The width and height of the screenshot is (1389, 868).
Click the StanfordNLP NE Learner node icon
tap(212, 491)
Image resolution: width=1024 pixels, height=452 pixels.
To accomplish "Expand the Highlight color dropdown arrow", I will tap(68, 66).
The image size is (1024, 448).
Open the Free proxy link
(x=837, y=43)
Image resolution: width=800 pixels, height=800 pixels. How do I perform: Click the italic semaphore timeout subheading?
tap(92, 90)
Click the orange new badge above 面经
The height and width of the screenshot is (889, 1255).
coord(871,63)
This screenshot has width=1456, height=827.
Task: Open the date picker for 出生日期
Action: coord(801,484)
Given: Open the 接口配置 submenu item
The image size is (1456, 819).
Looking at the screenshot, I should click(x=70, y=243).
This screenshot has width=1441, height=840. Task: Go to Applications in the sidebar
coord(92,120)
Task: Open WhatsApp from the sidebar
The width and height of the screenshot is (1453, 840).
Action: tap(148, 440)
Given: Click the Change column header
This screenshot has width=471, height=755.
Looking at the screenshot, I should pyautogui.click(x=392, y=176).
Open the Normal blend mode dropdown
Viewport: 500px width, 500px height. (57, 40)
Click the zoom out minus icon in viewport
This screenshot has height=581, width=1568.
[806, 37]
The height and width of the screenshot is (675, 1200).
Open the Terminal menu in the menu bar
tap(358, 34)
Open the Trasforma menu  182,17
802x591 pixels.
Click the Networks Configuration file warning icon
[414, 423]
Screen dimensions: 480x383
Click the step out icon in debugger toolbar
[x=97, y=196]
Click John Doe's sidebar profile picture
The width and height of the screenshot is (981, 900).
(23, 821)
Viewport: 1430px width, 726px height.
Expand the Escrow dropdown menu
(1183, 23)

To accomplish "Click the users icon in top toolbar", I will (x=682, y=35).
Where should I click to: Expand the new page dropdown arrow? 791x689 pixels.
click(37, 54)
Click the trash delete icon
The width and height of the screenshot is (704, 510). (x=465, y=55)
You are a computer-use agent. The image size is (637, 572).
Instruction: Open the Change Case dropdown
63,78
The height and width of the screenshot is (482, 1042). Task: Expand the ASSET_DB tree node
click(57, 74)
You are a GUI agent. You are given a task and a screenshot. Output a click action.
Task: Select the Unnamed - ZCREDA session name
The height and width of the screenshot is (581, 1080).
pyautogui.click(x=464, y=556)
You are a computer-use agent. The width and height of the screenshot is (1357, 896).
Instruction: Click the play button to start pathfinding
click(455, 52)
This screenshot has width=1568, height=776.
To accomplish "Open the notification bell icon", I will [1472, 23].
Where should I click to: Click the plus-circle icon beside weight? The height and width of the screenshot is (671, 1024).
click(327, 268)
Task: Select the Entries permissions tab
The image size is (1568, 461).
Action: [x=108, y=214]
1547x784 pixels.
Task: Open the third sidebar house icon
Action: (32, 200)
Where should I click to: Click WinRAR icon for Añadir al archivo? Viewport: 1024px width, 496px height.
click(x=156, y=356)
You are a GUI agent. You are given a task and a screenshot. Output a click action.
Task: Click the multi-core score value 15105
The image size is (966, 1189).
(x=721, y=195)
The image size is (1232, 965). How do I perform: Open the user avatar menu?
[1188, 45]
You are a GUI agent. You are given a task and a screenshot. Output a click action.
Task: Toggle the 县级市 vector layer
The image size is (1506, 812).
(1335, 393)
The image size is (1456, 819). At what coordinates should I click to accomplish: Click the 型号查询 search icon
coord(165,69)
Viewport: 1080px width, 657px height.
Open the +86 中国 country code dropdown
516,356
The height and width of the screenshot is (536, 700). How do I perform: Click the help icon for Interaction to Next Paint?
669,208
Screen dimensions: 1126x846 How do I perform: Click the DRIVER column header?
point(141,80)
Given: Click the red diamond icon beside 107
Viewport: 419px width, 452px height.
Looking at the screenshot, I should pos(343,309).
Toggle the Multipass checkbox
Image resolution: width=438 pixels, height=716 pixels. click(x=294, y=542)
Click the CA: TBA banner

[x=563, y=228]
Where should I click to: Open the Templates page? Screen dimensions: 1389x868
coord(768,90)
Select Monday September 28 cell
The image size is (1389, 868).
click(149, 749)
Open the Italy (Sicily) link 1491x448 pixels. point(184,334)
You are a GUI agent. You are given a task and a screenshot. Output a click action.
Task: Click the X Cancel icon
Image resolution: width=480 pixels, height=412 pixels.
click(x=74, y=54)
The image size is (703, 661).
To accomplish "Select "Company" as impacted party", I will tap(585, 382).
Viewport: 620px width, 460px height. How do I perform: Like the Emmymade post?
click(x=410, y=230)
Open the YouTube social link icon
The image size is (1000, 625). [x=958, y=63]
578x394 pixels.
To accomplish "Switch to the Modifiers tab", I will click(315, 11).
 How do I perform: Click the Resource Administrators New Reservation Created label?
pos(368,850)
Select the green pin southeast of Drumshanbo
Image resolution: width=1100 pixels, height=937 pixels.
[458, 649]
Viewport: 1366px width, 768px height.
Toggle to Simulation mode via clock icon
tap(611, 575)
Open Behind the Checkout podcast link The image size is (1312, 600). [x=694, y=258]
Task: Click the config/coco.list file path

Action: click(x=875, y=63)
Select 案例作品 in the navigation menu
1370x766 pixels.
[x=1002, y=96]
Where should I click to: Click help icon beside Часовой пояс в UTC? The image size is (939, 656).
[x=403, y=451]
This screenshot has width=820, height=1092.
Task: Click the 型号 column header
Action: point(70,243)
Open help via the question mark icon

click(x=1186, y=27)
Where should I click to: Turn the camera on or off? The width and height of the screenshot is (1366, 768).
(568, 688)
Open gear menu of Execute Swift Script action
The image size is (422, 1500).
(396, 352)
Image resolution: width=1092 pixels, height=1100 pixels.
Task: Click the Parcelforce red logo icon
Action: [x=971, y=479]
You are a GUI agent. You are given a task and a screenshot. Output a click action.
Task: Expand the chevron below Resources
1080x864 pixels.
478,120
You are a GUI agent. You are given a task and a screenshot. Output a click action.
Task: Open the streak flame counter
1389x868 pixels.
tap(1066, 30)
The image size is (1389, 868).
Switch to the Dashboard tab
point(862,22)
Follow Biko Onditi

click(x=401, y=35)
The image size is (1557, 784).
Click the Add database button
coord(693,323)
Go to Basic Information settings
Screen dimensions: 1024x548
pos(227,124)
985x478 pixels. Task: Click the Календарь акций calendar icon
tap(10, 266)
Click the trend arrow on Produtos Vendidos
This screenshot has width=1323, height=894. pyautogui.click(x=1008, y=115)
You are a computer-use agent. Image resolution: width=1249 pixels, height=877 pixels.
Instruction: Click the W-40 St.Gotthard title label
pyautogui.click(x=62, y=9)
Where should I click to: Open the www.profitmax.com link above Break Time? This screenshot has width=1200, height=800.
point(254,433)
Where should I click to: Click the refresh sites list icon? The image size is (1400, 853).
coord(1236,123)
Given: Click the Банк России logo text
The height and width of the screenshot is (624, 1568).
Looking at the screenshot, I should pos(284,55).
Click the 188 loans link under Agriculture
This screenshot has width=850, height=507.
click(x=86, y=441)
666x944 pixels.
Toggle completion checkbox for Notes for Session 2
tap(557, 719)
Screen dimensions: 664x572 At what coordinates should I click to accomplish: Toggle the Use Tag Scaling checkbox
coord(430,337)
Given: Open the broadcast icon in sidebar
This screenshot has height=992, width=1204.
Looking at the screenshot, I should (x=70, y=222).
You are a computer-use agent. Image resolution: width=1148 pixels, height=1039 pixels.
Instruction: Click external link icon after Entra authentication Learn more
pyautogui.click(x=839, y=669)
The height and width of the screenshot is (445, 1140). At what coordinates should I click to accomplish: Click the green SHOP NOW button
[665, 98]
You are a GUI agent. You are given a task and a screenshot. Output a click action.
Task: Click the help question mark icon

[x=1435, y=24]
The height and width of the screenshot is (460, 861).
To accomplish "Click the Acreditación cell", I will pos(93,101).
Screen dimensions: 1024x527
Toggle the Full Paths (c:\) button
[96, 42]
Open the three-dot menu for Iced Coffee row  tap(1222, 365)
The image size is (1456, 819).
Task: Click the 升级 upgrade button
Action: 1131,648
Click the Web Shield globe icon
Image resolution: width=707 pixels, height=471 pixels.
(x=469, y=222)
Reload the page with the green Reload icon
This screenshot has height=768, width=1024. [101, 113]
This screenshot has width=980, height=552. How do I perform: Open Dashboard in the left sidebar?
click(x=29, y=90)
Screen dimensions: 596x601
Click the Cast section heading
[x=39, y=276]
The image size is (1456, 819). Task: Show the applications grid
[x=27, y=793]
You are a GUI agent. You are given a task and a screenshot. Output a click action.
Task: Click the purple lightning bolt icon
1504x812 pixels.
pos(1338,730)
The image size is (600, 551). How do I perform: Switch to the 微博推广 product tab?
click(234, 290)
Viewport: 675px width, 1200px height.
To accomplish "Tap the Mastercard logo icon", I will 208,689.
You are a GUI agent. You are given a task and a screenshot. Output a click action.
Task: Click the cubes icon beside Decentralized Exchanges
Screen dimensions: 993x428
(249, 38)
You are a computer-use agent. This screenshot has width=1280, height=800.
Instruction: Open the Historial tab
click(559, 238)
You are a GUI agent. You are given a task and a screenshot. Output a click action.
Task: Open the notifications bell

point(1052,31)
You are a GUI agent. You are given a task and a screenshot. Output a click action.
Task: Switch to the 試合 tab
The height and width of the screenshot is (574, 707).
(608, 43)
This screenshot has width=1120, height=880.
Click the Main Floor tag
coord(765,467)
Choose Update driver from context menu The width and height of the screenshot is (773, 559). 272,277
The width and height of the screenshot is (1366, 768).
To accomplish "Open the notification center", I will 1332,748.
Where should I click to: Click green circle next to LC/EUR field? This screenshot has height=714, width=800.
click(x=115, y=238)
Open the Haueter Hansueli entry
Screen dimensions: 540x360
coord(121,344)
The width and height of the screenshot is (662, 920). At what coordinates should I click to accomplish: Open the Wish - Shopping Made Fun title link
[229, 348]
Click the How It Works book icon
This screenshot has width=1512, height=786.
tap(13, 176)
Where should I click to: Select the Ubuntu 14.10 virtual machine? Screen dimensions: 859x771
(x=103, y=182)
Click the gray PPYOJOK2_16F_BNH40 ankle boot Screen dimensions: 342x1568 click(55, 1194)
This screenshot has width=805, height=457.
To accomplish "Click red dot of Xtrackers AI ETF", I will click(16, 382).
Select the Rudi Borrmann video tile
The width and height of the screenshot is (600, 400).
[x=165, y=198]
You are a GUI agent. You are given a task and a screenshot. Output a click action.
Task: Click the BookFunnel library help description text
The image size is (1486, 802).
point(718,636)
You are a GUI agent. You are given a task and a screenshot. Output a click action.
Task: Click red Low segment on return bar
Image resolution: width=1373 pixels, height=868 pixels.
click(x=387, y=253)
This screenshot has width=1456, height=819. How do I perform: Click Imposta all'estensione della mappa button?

AIM OF THE TASK: Please write out the lines between the one containing "Screen dimensions: 480x383" and the one containing "will (x=682, y=35).", inclusive, as a numbered list, and leave out any blank lines.

ANSWER TO THIS PROBLEM:
1. Screen dimensions: 480x383
2. Click the step out icon in debugger toolbar
3. [x=97, y=196]
4. Click John Doe's sidebar profile picture
5. The width and height of the screenshot is (981, 900).
6. (23, 821)
7. Viewport: 1430px width, 726px height.
8. Expand the Escrow dropdown menu
9. (1183, 23)
10. To accomplish "Click the users icon in top toolbar", I will (x=682, y=35).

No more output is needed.